In the latest addition to the ongoing debate over the safety of testosterone treatment, researchers report no significant increased heart-attack risk in older men treated with an intramuscular form of the therapy.

The study, published online this week in the Annals of Pharmacotherapy, compared 6355 Medicare beneficiaries treated with testosterone with 19,065 who were not, between January 1997 and December 2005, and showed no increased risk of myocardial infarction (MI) in the treatment group (hazard ratio [HR], 0.84; 95 percent confidence interval [CI], 0.69 – 1.02).

"In this matched double-cohort study of more than 24,000 Medicare beneficiaries, we found that use of intramuscular testosterone therapy was not associated with an increased risk of MI," say the authors.

Furthermore, "a dose–response analysis demonstrated no increased risk in MI according to estimated cumulative dose of testosterone. These findings were robust across a range of sensitivity analyses that addressed eligibility criteria, exposure thresholds, follow-up periods, and covariate adjustment," they add.

In fact, testosterone was associated with a possible protective effect — a reduced risk of heart attack in patients with the highest prognostic risk index for MI (HR, 0.69; 95 percent CI, 0.53 – 0.92), and there were no differences in risk in patients in the lower quartiles of MI prognostic score.

First author Jacques Baillargeon, PhD, of the University of Texas Medical Branch in Galveston, noted that various potential mechanisms could explain the protective effect. "Certainly there is some literature showing plausible biologic mechanisms where testosterone could in theory confer a protective effect, such as by decreasing fat mass, increasing lean body mass, and decreasing insulin sensitivity and the lipid profile," he told Medscape Medical News.

"Testosterone may also possess anti-inflammatory and anticoagulant properties, but likewise, there are also plausible pathways whereby it could increase cardiovascular risk, so there are arguments to be made both ways," he said.

No Increased MI Risk With Intramuscular Testosterone "Reassuring"

Patients in the study were over aged 65, and testosterone-treated patients were matched 1:3 with nontreated patients according to their composite MI prognostic index score.

Reasons for initiation of testosterone therapy included hypogonadism, sexual dysfunction, fatigue, and osteoporosis.
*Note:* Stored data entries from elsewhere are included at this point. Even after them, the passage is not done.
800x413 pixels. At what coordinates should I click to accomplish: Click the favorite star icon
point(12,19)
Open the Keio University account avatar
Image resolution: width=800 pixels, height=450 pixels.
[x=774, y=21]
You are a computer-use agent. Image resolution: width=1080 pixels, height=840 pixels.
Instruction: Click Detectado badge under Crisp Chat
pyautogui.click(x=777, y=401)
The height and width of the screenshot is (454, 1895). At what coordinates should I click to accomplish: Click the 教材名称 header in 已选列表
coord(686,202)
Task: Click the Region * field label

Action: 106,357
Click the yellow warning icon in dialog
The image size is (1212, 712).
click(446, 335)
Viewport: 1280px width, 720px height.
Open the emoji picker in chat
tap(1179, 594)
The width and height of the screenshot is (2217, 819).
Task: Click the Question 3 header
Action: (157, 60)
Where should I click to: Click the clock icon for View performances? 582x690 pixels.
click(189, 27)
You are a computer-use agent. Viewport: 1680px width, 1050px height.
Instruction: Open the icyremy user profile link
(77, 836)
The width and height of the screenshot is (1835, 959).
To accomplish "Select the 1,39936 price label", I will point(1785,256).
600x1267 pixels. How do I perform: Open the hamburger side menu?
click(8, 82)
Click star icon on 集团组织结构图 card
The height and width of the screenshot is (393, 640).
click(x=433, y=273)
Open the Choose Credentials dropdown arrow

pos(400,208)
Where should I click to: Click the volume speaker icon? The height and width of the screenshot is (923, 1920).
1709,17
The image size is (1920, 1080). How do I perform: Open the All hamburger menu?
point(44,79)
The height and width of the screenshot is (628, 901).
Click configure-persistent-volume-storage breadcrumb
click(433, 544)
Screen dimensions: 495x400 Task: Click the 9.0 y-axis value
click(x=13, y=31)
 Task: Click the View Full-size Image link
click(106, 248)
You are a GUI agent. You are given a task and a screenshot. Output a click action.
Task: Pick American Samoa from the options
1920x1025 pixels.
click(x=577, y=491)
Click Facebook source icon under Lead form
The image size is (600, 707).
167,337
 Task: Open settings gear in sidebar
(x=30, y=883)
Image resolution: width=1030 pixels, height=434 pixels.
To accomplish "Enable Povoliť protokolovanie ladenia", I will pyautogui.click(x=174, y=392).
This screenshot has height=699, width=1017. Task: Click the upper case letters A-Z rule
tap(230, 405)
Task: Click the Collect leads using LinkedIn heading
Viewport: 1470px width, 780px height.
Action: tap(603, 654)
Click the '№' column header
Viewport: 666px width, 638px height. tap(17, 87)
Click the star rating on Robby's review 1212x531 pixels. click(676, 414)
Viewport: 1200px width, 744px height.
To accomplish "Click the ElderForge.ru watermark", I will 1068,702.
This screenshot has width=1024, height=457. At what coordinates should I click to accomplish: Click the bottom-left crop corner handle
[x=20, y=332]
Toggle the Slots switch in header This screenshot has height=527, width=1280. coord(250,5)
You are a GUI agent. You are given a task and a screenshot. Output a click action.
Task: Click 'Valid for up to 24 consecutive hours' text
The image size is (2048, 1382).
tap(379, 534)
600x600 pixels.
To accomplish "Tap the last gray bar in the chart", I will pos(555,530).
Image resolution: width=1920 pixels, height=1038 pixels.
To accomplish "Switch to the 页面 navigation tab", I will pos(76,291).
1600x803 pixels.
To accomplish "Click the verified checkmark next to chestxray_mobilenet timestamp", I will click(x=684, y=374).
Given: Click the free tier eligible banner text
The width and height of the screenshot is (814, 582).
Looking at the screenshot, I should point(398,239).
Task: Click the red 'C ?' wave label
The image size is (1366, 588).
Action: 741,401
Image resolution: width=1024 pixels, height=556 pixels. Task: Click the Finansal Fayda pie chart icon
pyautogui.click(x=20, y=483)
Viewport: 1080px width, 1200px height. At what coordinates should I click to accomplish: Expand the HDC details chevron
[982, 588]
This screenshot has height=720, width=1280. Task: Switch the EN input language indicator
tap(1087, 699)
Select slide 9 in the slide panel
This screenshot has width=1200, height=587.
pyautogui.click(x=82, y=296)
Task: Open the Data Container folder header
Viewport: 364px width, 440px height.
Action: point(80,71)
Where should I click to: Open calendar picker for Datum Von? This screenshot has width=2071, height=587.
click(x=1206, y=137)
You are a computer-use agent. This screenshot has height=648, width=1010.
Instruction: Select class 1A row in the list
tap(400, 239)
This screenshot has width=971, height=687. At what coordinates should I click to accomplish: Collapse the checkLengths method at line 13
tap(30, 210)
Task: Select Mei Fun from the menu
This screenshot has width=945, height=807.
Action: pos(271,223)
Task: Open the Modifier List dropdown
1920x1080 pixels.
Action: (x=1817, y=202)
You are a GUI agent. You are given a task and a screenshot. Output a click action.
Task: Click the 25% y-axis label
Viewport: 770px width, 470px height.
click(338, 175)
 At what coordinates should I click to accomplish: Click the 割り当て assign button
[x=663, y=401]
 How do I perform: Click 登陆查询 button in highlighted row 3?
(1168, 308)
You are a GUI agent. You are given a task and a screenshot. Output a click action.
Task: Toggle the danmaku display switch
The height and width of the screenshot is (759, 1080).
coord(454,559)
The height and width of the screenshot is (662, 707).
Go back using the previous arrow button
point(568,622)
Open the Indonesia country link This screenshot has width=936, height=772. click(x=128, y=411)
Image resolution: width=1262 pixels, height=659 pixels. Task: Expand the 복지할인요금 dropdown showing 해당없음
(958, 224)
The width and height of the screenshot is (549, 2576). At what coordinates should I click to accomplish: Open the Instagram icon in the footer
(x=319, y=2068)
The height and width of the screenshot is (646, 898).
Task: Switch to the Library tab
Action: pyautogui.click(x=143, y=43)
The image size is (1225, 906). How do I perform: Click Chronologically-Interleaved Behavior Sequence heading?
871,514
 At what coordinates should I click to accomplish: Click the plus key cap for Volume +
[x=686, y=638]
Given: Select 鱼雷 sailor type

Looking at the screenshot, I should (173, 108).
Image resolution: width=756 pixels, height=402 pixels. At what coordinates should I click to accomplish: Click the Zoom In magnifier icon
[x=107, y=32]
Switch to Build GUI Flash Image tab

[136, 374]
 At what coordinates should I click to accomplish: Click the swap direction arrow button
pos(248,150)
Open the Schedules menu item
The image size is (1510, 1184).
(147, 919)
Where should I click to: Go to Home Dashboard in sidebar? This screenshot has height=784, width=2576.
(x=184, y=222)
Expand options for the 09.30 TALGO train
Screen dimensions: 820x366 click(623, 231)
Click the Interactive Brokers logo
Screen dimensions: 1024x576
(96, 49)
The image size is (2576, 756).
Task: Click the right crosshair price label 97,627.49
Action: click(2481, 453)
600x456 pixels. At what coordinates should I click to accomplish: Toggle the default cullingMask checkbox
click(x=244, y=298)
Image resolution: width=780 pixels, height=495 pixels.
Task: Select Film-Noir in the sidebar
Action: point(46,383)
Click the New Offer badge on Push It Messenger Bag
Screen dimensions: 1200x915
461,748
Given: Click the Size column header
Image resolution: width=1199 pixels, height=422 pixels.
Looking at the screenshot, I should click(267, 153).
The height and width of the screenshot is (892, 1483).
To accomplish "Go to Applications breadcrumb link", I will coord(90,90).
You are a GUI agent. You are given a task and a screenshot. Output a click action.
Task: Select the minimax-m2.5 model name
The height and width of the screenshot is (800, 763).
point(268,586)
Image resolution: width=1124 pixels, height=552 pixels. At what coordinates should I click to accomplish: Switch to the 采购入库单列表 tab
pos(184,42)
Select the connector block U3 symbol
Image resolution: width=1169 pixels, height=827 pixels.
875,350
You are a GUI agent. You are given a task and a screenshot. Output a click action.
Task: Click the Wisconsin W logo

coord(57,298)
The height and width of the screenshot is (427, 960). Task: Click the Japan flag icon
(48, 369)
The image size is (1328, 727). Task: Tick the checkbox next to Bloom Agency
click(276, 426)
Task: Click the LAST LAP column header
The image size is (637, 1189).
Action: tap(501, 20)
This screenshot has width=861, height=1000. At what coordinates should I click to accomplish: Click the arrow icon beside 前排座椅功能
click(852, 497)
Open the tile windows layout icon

The men were followed until December 2005 or they lost their Medicare coverage, experienced an MI, or died. Those receiving testosterone therapy had an average follow-up of 1495 days; the average follow-up for those not receiving therapy was 1193 days.

Because the treatments were all given before 2005, testosterone was administered in the form of intramuscular injections. Patients receiving the therapy had an average of 8.2 injections over the study period, including 4.4 injections in the first year, and were more likely to have a high degree of comorbid disease compared with nonusers.